* [DIRECTIVE A] In the rows, reproduce the lines from the one containing "Task: Select the 袖丈 row label" to the one containing "click(x=81, y=136)", swapping "profile" for "avatar" and leaving everything else untouched.

* [TEXT EXTRACT]
Michael Scheur is a pure product of the CIA. A career operations officer, he ran the first agency task force that hunted Osama bin Laden. Scheur authored the agency’s rendition program, which kidnapped suspected terrorists (and sometimes innocent people) and tortured them. He combined a deep knowledge of Islamic jihadist movements with a willingness to use illegal methods to fight them. In that regard, he was in the mainstream of the CIA.
Since retiring in 2004, Scheur has undergone self-radicalization. In 2014, he advocated the assassination of Barack Obama and British conservative leader David Cameron. Last year he announced he is a follower–a believer– in QAnon, the anonymous conspiratorial Twitter account. Last week, he described the removal of Confederate war memorials as “a savage and tyrannical attack on the citizenry’s ability to understand and use the lessons of the history.”
As blogger Yashar Ali noted recently, Scheur’s wife, Alfreda Frances Bikowsky, still works at the agency. She has risen through the ranks of the agency despite at least two serious lapses in judgment. He is not responsible for her failures nor she for his madness. But, as a CIA power couple, the arc of their careers speaks to the future of the agency if Trump is re-elected.

* [SUPPLIED MATERIAL]
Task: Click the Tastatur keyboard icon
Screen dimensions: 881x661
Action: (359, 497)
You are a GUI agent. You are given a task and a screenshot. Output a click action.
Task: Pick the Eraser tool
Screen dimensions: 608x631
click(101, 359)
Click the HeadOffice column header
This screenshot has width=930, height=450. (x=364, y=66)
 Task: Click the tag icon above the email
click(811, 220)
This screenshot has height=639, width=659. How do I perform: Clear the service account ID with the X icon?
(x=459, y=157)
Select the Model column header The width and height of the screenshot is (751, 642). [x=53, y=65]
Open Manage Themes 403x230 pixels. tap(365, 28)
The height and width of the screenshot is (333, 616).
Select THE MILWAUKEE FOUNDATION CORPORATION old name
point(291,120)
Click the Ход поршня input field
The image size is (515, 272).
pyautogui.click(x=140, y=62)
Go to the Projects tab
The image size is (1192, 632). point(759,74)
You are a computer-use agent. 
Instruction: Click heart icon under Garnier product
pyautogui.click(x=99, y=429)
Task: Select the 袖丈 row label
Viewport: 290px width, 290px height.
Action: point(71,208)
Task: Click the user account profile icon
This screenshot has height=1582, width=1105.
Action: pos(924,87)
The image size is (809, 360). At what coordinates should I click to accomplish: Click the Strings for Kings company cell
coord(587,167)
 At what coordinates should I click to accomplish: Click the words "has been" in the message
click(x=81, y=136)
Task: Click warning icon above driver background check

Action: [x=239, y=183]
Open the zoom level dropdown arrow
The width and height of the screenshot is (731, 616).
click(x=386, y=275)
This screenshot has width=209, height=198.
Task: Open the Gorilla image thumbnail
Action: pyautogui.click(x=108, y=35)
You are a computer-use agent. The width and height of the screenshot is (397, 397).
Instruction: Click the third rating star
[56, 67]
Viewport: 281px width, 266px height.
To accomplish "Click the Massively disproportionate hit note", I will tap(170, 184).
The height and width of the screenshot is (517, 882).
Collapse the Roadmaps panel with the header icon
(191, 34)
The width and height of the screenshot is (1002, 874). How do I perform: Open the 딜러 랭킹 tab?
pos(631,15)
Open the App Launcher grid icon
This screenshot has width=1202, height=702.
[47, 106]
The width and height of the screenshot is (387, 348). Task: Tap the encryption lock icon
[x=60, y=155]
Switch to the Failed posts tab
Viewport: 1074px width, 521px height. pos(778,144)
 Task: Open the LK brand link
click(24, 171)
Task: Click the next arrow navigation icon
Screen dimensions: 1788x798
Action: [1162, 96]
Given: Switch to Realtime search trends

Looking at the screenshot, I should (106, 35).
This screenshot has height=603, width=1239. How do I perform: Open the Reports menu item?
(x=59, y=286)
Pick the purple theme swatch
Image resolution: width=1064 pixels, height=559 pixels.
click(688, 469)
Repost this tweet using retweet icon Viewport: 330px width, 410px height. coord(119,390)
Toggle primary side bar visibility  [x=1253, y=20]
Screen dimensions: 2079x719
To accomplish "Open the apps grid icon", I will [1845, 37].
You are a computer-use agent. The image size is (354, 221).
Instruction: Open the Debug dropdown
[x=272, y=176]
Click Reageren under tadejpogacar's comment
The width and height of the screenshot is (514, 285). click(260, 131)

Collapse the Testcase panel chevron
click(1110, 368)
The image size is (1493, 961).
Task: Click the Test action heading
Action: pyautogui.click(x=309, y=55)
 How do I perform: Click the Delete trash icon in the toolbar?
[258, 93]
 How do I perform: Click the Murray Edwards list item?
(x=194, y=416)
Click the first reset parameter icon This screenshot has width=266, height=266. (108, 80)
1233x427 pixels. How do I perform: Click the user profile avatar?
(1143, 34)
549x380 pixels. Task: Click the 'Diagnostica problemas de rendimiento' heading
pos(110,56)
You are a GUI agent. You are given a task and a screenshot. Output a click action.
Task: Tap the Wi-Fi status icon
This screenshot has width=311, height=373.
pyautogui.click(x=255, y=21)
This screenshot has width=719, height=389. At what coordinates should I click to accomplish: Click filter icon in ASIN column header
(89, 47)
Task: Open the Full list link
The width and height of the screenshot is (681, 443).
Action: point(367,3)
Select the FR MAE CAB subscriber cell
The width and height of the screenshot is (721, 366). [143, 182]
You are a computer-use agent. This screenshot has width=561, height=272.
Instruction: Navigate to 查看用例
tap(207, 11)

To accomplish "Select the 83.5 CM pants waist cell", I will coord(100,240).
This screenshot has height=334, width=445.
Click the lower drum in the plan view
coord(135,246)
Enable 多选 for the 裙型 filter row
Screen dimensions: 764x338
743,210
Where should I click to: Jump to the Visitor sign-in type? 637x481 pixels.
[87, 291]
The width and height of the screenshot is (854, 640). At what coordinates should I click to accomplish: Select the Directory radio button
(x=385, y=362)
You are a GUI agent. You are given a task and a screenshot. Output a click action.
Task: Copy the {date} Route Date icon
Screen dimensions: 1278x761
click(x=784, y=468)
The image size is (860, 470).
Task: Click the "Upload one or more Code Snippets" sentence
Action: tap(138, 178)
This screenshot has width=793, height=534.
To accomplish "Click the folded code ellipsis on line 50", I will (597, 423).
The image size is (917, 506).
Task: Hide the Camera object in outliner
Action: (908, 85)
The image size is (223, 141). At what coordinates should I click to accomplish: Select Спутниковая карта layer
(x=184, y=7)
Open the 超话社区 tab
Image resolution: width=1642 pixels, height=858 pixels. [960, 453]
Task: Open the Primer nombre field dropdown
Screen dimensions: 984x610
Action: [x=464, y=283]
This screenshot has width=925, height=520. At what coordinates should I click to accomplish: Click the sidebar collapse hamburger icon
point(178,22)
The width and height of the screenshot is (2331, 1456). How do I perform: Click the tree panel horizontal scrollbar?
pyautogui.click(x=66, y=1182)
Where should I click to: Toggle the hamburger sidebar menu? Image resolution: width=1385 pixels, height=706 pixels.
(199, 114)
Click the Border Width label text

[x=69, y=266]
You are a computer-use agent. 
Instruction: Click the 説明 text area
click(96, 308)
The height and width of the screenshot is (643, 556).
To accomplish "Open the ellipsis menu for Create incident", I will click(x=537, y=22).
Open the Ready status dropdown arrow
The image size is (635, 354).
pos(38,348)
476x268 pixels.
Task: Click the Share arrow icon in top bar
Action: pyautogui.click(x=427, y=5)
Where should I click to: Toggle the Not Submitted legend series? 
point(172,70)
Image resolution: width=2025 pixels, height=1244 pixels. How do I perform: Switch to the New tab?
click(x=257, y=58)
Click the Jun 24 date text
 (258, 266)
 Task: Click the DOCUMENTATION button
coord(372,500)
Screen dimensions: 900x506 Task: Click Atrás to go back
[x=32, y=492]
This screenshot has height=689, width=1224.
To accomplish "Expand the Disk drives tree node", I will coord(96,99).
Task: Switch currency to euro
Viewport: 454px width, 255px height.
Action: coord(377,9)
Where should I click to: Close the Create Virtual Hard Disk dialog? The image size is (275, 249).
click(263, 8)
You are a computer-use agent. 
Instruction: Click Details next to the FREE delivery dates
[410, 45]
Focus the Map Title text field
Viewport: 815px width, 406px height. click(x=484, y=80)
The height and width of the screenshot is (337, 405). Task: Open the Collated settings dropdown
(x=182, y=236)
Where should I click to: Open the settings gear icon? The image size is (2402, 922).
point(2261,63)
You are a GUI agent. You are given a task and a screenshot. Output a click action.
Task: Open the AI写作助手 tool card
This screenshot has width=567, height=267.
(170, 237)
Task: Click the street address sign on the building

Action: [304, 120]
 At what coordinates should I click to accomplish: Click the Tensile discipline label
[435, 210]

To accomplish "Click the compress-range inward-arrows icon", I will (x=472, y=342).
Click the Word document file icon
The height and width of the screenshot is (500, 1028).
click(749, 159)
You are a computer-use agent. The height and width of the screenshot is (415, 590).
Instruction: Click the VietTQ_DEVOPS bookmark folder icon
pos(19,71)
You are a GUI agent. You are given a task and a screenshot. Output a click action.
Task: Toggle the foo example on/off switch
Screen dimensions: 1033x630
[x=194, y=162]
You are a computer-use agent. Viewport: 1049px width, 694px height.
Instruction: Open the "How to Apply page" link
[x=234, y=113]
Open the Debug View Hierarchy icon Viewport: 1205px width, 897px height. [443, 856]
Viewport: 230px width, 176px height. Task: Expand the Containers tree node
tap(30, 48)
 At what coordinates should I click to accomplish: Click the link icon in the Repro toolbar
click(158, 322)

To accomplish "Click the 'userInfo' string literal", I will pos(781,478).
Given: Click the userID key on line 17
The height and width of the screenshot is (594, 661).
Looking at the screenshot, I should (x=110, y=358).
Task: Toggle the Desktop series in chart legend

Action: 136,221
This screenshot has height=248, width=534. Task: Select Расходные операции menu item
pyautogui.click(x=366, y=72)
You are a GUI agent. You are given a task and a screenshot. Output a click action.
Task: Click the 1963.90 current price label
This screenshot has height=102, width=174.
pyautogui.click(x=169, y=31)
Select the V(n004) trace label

* [DIRECTIVE B] According to the text about Michael Scheur, in what year did he retire?

* [TASK ANSWER A]
Task: Select the 袖丈 row label
Viewport: 290px width, 290px height.
Action: point(71,208)
Task: Click the user account avatar icon
This screenshot has height=1582, width=1105.
Action: pos(924,87)
The image size is (809, 360). At what coordinates should I click to accomplish: Click the Strings for Kings company cell
coord(587,167)
 At what coordinates should I click to accomplish: Click the words "has been" in the message
click(x=81, y=136)

* [TASK ANSWER B] 2004